The Lange-Dickinson version of market socialism kept capital investment out of the market as Abba Lerner (1944) admitted that capital investment would be politicized in market socialism. Lange insisted that a central planning board would have to set capital accumulation rates arbitrarily. Lange and Dickinson (1938, 1939) saw potential problems with bureaucratization in market socialism. According to Dickinson “the attempt to check irresponsibility will tie up managers of socialist enterprises with so much red tape and bureaucratic regulation that they will lose all initiative and independence" (Dickinson 1939, 214).

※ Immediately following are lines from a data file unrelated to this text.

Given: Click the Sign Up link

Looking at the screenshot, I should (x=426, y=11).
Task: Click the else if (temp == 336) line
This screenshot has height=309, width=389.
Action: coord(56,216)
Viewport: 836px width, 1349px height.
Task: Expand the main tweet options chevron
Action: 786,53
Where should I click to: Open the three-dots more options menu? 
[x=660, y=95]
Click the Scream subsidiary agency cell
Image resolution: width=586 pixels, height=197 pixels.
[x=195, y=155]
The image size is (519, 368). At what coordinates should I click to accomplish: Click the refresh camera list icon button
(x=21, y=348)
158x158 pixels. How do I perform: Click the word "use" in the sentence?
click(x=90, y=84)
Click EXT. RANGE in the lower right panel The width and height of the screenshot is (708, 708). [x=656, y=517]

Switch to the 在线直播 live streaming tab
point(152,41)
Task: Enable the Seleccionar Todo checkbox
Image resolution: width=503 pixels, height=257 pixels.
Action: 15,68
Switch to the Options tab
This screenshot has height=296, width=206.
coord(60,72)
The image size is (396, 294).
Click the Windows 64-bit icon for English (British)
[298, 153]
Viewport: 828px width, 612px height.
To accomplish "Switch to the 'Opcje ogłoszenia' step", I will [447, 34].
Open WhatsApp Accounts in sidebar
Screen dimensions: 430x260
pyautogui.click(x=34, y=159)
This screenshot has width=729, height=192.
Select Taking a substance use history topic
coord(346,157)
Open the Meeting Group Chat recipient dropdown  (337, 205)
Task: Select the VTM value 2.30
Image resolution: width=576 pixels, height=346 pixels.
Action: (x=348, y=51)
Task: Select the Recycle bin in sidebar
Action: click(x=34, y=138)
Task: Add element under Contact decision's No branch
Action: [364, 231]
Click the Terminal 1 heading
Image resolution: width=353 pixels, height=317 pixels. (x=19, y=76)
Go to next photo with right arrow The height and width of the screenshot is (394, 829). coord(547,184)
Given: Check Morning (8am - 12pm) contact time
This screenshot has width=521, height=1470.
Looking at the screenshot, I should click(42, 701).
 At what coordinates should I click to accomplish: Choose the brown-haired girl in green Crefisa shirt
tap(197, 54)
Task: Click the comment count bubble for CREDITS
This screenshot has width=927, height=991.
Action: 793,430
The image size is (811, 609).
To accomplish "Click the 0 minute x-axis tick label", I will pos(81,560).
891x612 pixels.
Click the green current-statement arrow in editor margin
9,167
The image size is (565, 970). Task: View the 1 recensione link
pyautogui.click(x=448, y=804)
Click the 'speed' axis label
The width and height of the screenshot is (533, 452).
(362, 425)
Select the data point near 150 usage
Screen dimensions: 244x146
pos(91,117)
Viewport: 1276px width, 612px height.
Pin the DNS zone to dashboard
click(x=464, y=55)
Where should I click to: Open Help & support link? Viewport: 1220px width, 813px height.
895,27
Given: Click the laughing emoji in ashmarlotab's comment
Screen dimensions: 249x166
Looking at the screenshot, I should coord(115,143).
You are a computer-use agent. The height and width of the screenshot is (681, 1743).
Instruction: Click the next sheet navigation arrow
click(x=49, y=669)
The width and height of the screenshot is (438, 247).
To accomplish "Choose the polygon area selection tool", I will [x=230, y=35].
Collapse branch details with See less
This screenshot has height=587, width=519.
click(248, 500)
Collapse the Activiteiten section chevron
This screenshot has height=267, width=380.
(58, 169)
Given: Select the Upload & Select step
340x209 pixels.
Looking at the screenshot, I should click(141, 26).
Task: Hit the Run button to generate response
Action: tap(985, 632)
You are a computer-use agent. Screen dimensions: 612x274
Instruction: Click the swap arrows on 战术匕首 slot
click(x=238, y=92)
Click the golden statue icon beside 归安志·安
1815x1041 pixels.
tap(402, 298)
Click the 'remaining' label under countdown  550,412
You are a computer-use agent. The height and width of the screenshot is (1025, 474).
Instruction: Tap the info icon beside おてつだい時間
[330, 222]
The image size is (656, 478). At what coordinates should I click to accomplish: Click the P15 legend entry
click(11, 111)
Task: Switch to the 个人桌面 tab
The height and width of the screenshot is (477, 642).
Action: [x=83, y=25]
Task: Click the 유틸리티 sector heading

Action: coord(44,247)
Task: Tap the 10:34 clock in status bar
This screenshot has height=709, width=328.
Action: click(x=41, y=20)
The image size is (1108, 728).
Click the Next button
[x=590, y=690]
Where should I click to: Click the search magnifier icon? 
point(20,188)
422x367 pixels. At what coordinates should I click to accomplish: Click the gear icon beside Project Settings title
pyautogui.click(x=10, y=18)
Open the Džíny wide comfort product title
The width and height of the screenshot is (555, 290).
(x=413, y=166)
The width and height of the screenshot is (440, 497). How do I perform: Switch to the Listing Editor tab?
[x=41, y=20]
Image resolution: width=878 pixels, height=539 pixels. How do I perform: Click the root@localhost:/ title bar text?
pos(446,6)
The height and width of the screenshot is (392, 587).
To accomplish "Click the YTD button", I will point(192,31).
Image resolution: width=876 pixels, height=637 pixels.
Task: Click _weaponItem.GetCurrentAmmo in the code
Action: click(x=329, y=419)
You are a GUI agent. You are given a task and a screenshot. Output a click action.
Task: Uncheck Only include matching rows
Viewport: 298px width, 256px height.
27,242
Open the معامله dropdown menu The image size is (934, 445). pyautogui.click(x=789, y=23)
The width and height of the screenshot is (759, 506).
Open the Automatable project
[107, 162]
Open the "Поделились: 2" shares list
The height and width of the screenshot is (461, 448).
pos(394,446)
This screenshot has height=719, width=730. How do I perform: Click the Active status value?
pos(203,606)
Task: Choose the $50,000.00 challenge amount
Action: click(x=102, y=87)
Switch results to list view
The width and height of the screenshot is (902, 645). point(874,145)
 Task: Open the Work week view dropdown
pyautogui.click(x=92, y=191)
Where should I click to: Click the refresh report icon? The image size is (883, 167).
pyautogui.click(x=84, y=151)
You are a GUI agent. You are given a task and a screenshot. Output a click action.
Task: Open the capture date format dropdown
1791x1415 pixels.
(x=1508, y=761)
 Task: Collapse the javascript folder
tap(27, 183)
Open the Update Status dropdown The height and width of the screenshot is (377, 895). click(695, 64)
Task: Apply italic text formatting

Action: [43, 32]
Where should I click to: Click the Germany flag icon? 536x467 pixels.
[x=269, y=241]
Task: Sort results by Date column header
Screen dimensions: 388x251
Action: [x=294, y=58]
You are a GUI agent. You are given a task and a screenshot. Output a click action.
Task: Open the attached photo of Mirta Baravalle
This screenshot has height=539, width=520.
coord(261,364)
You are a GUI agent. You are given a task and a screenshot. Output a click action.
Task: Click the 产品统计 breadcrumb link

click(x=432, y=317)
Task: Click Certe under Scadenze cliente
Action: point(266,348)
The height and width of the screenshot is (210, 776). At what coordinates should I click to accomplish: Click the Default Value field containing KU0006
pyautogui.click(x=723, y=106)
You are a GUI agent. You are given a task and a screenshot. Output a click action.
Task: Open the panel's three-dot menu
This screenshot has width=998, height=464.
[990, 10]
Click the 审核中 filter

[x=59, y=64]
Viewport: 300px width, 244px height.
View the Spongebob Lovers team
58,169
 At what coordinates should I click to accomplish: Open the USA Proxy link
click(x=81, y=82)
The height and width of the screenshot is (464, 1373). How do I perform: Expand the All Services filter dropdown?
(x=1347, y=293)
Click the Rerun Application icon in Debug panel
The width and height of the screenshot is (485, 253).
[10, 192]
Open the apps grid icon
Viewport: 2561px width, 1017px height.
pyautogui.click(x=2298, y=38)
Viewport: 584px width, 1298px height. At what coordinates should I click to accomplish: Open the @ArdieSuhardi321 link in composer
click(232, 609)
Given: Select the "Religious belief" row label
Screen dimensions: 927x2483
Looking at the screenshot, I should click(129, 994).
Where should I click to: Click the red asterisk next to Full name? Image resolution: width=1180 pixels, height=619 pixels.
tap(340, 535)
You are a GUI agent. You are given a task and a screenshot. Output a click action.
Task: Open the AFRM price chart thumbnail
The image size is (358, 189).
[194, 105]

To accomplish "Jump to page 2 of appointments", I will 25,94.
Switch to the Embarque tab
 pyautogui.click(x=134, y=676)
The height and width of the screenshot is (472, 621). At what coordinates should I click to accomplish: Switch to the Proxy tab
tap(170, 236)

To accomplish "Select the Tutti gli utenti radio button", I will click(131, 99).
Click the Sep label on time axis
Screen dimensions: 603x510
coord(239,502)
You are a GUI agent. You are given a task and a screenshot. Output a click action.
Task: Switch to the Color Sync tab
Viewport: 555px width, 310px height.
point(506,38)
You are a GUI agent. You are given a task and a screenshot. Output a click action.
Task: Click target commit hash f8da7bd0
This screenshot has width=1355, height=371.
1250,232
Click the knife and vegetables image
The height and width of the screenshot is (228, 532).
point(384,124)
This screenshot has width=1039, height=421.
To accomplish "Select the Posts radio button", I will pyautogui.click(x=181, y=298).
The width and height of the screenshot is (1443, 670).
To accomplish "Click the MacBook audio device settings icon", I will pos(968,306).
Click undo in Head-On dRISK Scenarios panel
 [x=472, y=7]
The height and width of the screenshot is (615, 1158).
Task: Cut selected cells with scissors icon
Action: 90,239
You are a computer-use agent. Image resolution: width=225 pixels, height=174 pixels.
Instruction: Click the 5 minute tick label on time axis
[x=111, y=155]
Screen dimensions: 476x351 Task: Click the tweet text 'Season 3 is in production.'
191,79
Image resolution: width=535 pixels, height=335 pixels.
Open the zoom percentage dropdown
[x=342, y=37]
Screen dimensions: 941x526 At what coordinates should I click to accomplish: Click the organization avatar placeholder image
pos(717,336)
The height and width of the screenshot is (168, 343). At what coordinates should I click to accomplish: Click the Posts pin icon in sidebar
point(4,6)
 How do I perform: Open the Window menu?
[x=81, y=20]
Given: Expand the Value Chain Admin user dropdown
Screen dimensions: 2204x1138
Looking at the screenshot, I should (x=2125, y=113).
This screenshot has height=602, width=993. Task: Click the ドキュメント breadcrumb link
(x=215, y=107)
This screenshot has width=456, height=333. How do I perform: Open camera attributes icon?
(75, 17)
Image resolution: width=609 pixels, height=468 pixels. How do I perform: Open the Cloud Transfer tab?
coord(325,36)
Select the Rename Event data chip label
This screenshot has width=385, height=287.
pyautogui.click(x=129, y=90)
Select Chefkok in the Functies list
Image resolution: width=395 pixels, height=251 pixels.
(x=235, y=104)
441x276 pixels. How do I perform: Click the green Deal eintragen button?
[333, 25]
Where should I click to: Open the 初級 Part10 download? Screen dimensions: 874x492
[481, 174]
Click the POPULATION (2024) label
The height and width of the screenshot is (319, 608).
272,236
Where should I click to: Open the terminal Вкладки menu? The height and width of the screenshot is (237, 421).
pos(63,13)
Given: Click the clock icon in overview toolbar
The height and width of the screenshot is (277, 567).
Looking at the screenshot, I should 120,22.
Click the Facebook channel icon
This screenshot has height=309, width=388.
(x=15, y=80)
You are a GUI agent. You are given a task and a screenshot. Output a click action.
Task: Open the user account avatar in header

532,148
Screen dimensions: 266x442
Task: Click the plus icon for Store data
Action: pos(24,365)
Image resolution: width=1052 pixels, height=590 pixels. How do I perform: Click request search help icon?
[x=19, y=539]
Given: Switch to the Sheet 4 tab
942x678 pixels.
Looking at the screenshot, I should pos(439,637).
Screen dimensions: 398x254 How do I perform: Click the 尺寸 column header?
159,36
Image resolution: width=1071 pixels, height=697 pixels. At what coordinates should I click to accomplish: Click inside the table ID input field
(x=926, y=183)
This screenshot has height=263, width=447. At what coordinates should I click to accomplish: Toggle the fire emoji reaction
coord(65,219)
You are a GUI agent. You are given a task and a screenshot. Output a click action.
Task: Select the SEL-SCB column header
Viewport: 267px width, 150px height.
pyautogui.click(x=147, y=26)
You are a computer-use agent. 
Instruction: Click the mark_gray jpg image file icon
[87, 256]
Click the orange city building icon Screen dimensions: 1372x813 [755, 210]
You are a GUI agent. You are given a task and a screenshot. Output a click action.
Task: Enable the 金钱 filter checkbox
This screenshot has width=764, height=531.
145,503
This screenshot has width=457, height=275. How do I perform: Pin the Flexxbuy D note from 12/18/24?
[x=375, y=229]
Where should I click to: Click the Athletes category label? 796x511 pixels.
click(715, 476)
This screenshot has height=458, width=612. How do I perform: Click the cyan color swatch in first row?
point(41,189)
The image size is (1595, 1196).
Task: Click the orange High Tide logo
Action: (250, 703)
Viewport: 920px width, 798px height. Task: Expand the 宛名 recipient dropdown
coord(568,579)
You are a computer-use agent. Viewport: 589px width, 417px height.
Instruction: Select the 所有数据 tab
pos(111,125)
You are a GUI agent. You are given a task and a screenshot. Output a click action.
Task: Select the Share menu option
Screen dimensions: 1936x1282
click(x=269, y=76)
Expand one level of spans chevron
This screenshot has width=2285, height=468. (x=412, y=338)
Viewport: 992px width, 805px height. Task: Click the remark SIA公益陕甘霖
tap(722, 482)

In sum, Oscar Lange, Abba Lerner, and H. D. Dickinson proposed state control over credit and financial capital. While these market socialists accepted trade and the use of money with consumer goods, markets for capital goods would be simulated and markets for financial capital would be wholly replaced by central planning. Capital investment would therefore be determined by state officials, rather than by competition for funds in financial markets. Lange was particularly clear about how the state would determine the overall rate and pattern of capital investment. State officials would set the overall rate of capital accumulation, instead of interest rates. State officials would also determine the pattern of investment, instead of profit-seeking capitalists and entrepreneurs.
Before discussing some of the problems of socialist economies as they appeared over the decades of its practice, one issue appeared immediately. It was the problem of how to substitute the “invisible hand” that guides the economy in a free market economy in a centrally planned economy. Vladimir Ilyich Lenin observed this problem right away shortly after taking power in Russia in 1918. Hence, he introduced his New Economic Policy (NEP), that allowed for a private ownership of small businesses. However, he did not live long enough and under his successor, Joseph Stalin, the NEP was abolished. Market socialism, developed in the 1930s as described above, has suggested several ways of “squaring this circle.”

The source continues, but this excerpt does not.